──────── DATA LISTING

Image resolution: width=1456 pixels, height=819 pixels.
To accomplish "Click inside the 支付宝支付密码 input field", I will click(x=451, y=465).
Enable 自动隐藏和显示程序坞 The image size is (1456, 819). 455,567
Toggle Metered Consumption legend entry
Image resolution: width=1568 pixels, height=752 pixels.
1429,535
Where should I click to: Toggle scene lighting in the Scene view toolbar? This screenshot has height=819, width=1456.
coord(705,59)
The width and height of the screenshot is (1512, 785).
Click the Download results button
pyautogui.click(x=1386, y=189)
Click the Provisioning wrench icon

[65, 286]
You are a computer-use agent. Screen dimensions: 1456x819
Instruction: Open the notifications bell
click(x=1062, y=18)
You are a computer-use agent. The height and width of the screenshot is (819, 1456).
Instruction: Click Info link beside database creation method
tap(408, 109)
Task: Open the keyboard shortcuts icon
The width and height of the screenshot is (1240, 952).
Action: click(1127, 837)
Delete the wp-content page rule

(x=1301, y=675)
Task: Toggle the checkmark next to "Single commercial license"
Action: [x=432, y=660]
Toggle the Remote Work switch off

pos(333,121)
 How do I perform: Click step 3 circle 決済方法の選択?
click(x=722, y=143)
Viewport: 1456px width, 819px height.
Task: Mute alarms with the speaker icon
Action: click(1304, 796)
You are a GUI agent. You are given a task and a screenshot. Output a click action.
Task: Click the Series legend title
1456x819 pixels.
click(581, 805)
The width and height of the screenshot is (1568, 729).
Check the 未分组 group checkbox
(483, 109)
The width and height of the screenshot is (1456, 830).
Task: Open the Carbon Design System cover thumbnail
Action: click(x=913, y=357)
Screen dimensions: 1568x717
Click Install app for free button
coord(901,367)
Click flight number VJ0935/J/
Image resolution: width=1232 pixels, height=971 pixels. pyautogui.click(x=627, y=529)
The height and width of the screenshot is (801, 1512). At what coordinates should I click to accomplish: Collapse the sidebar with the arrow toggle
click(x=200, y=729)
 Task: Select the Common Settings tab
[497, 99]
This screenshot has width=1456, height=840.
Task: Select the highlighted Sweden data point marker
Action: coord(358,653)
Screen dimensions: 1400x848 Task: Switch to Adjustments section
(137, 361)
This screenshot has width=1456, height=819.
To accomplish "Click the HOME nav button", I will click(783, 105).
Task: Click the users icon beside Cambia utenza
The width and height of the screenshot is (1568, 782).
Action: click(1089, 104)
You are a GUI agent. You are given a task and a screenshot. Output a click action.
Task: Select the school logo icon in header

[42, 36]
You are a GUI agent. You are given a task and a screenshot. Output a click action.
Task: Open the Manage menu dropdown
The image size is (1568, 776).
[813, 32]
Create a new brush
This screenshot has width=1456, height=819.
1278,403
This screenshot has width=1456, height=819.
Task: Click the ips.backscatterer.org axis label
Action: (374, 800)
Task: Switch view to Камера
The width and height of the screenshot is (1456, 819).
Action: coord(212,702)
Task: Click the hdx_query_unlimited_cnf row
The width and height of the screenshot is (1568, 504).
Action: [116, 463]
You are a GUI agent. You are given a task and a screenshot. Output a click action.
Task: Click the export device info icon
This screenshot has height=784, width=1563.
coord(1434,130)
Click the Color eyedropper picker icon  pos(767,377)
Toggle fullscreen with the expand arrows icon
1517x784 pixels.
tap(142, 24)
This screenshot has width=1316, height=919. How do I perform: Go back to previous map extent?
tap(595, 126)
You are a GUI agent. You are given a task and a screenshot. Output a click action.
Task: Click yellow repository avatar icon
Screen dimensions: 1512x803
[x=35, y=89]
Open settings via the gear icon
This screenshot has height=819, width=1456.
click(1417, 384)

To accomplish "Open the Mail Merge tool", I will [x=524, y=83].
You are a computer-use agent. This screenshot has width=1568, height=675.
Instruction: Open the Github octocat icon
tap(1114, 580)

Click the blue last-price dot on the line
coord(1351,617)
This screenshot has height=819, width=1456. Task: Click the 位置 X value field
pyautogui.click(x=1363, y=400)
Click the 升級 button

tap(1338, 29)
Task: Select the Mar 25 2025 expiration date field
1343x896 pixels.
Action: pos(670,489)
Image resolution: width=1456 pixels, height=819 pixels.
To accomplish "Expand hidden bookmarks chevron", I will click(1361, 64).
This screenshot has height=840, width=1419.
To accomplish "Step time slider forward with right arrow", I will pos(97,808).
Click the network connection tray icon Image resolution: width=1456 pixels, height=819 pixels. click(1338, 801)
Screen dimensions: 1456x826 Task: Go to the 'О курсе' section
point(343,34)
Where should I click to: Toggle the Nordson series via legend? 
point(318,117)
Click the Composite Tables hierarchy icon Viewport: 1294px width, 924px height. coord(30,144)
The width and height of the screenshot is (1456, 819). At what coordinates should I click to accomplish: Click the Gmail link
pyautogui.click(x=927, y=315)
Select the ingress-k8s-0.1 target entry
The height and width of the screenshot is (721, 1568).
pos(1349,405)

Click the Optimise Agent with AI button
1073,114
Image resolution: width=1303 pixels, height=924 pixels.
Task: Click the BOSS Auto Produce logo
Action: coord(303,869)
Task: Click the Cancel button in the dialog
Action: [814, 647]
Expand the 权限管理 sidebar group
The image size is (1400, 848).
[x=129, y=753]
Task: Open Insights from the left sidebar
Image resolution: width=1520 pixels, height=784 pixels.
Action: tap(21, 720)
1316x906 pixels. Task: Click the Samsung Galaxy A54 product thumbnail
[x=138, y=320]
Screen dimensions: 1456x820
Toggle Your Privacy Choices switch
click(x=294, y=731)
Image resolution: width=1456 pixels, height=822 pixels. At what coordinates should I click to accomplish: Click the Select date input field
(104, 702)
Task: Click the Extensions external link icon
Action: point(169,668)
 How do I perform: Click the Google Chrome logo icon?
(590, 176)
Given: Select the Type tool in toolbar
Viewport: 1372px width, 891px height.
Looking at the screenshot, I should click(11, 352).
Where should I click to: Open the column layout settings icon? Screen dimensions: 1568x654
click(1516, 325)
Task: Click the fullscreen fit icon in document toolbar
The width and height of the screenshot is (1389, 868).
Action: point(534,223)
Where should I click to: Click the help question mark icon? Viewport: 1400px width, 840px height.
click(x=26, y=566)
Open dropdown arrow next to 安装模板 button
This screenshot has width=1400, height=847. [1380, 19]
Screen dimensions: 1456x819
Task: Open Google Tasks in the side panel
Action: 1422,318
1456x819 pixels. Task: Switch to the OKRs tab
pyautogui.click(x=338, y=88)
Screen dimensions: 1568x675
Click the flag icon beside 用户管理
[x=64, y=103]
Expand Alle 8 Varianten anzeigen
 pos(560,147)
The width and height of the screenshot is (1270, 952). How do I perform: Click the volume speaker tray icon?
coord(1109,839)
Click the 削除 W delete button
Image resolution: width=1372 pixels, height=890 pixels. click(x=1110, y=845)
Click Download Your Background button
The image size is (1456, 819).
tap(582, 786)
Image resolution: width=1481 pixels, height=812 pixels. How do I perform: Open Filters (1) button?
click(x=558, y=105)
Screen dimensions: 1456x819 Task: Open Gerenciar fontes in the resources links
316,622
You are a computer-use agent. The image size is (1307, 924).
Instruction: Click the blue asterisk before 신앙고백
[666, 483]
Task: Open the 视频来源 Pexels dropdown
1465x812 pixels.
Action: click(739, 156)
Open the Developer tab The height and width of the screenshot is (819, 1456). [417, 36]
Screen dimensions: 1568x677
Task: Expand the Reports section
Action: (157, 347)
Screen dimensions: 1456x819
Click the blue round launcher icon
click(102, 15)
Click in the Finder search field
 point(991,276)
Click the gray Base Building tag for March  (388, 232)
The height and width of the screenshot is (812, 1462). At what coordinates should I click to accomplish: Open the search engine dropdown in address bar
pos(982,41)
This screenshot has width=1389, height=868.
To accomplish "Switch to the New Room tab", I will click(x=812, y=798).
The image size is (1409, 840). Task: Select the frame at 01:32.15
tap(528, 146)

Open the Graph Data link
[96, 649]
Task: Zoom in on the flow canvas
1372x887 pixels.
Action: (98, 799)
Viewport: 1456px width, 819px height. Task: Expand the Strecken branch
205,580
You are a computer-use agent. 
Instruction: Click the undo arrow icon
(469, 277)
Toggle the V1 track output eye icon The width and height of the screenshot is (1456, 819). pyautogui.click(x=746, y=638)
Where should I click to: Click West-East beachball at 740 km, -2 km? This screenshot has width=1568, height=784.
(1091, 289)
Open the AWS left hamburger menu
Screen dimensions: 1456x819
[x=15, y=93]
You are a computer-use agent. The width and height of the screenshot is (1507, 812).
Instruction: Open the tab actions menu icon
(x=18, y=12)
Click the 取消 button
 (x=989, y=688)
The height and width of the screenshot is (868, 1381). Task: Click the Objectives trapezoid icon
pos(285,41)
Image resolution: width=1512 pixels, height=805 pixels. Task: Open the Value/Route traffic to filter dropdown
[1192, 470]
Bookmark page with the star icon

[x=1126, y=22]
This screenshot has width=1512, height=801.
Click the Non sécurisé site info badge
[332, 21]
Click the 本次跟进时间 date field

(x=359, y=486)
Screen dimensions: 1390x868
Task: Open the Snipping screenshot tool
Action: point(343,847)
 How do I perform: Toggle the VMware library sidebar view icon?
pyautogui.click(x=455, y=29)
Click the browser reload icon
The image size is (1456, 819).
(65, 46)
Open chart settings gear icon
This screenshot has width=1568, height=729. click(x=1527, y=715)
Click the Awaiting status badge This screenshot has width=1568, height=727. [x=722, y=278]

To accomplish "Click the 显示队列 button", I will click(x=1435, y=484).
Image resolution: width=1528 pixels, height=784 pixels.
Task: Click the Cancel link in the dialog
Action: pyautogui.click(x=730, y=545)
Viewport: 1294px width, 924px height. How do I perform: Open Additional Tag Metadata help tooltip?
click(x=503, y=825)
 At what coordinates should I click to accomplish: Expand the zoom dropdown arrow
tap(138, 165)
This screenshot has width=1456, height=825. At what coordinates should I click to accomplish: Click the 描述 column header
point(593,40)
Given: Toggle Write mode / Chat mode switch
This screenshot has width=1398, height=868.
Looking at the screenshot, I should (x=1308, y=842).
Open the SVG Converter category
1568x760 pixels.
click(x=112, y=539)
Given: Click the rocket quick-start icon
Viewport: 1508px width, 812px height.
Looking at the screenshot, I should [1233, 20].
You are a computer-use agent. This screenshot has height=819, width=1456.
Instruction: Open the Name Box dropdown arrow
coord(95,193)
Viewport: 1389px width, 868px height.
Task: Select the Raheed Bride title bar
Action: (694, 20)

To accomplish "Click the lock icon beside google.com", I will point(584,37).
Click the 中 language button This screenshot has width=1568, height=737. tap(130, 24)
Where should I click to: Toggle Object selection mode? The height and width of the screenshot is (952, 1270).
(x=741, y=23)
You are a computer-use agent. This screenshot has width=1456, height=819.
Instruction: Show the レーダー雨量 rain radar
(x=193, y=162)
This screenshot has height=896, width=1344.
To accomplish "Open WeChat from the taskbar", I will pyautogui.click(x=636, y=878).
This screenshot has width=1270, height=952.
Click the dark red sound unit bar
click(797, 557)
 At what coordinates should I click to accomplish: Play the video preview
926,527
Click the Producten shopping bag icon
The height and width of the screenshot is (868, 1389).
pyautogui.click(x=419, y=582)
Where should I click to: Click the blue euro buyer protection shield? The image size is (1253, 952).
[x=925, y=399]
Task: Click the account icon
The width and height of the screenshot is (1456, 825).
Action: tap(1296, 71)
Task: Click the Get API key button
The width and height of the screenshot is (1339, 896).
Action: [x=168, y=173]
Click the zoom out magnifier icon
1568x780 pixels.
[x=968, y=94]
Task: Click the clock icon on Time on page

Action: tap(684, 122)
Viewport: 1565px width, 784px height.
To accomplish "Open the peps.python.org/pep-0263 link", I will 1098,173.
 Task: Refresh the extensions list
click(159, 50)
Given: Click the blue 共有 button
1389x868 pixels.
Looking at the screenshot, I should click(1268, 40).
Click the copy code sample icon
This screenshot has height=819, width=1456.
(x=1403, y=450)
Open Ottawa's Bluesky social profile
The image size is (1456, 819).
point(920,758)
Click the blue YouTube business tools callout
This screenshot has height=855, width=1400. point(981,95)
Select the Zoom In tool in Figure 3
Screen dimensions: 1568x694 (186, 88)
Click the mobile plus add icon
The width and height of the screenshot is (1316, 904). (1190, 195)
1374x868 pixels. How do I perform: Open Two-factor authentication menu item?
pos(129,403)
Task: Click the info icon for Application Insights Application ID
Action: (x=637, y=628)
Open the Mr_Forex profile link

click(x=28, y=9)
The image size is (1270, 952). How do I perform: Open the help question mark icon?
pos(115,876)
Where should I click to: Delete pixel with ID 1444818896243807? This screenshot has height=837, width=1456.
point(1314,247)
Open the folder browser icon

────────────────

ASSIGNED TASK:
Check each line of the entries for the string "from". Copy the lines that have it.

ANSWER:
Task: Open Insights from the left sidebar
To accomplish "Open WeChat from the taskbar", I will pyautogui.click(x=636, y=878).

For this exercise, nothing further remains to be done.